* Start DOCUMENT TEXT *

Suppose $m_A(\lambda)$ is the minimal polynomial of $A_{n\times n}$.

  1. Show that if $\lambda$ is an eigenvalue of $A$, then $m_A(\lambda)=0$

  2. Show that $m_A(x)$ of a diagonalizable matrix $A$ divides the characteristic polynomial $f_A(x)$.

For the second question, I was thinking we could use the fact that if $p(x)$ is a polynomial such that $p(A)=0$, then $m_A(x)$ divides $p(x)$. I think this requires a proof of number 1, though, since a diagonalizable matrix $A$ will have the eigenvalues on the diagonal, but I'm not really sure.

* End DOCUMENT TEXT *
* Start LISTED RECORDS *

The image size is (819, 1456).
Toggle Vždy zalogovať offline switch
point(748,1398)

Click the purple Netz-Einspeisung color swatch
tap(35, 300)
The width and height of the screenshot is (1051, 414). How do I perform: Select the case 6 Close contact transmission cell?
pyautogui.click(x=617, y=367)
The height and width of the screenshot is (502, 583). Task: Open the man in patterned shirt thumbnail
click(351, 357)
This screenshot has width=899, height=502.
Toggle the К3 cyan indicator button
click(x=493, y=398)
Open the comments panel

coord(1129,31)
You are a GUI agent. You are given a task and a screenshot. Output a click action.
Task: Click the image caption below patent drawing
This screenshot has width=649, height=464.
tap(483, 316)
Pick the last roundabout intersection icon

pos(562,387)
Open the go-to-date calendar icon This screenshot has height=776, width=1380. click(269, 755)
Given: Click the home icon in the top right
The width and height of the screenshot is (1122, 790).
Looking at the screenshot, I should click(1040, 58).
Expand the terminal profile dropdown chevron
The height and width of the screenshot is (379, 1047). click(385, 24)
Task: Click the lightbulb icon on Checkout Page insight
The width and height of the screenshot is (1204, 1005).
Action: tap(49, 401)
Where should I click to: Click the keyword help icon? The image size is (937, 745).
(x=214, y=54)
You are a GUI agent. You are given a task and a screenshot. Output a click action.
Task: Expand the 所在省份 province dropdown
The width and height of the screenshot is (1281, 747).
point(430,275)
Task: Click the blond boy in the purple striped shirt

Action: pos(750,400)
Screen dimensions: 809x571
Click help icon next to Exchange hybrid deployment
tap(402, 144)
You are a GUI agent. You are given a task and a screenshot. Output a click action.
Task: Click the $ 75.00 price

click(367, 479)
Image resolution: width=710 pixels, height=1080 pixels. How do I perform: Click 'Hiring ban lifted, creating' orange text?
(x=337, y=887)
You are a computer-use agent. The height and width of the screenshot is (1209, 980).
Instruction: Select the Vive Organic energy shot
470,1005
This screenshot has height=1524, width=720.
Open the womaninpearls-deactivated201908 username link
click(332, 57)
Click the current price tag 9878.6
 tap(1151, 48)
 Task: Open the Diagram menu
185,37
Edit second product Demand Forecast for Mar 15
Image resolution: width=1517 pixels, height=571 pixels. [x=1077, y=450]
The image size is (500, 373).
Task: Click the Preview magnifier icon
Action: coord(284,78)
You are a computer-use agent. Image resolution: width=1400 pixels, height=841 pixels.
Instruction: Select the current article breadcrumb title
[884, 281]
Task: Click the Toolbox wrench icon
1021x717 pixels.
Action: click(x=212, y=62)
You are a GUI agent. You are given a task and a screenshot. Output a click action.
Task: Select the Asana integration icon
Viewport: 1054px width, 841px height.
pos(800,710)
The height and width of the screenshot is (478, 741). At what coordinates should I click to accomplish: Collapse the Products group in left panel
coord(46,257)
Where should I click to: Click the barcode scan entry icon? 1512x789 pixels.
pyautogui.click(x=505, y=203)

* End LISTED RECORDS *

*EXERCISE TASK*. Write out the minimal polynomial post from "1. Show that" to "characteristic polynomial $f_A(x)$.", replacing "Show" with "Prove". Work from the minimal polynomial post alone; the items play no part here.

*RESULT OF THE TASK*.
1. Prove that if $\lambda$ is an eigenvalue of $A$, then $m_A(\lambda)=0$

  2. Prove that $m_A(x)$ of a diagonalizable matrix $A$ divides the characteristic polynomial $f_A(x)$.